Question

Determine whether the statement is true or false. Justify your answer. The difference of two perfect squares can be factored as the product of conjugate pairs.

Answer

**step1** Determining the truth value

The statement "The difference of two perfect squares can be factored as the product of conjugate pairs" is **True**.

**step2** Understanding the problem statement

The statement discusses a specific mathematical pattern. It claims that when we subtract one perfect square number from another perfect square number, the result can always be expressed as the multiplication of two other numbers. These two numbers are described as "conjugate pairs". We need to understand what these terms mean and verify if this claim is true.

**step3** Defining "Perfect Square"

A perfect square is a whole number that is obtained by multiplying a whole number by itself. For example, 4 is a perfect square because 2 multiplied by 2 equals 4. Another example is 36, which is 6 multiplied by 6.

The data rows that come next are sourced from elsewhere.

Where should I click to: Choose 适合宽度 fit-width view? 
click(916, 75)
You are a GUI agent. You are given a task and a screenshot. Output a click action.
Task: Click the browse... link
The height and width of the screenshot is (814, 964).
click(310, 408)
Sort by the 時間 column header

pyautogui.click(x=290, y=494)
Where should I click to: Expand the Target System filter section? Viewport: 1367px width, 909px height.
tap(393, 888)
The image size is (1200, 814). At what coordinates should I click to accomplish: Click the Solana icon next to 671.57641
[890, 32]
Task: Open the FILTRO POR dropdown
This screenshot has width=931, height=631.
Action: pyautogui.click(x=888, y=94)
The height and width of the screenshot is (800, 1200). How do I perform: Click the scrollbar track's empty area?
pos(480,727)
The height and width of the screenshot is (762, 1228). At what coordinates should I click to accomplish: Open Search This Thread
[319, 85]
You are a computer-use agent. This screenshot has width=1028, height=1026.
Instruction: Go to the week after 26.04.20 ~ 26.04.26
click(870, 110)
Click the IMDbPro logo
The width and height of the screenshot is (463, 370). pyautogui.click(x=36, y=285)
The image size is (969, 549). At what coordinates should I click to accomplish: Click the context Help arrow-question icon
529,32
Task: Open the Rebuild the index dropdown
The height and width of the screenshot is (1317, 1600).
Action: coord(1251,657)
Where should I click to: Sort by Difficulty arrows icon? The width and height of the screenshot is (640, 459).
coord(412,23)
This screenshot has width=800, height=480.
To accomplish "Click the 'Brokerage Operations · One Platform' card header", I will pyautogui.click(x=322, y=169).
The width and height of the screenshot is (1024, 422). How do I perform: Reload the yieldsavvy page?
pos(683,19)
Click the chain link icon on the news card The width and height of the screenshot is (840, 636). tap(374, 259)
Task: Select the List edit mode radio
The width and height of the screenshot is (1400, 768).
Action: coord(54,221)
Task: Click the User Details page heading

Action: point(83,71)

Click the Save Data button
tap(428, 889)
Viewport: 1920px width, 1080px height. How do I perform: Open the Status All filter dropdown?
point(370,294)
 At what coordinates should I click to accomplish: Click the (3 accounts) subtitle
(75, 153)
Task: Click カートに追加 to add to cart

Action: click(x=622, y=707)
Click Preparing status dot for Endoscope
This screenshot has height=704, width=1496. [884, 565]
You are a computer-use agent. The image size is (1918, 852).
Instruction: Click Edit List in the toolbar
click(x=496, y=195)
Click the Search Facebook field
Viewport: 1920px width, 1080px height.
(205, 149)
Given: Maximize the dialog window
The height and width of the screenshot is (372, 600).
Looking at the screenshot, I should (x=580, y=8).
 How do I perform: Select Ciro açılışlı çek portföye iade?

**step4** Explaining "Conjugate Pairs" in this context

In the context of the difference of two perfect squares, like 36 (which is 6 multiplied by 6) and 9 (which is 3 multiplied by 3), the "conjugate pairs" are formed from the original numbers that were multiplied by themselves (6 and 3 in this example). One number of the "conjugate pair" is found by adding these two original numbers together (6 + 3). The other number of the "conjugate pair" is found by subtracting the smaller original number from the larger original number (6 - 3).

**step5** Illustrating with an example

Let's use a specific example to demonstrate this. Consider the perfect square 100 (which is 10 multiplied by 10) and the perfect square 49 (which is 7 multiplied by 7).
First, let's find the difference of these two perfect squares:
100 minus 49 equals 51.

**step6** Applying the "conjugate pairs" concept to the example

Now, let's find the "conjugate pairs" using the original numbers that formed the perfect squares, which are 10 and 7.
One number of the "conjugate pair" is the sum of these two numbers: 10 + 7 = 17.
The other number of the "conjugate pair" is the difference of these two numbers: 10 - 7 = 3.
Next, we find the product of these "conjugate pairs": 17 multiplied by 3 equals 51.

**step7** Justifying the statement

We observed that the difference of the perfect squares (100 minus 49, which is 51) is exactly equal to the product of the "conjugate pairs" (17 multiplied by 3, which is also 51). This example clearly shows that the statement holds true. This mathematical pattern is consistent for any pair of perfect squares. Therefore, the statement "The difference of two perfect squares can be factored as the product of conjugate pairs" is indeed true.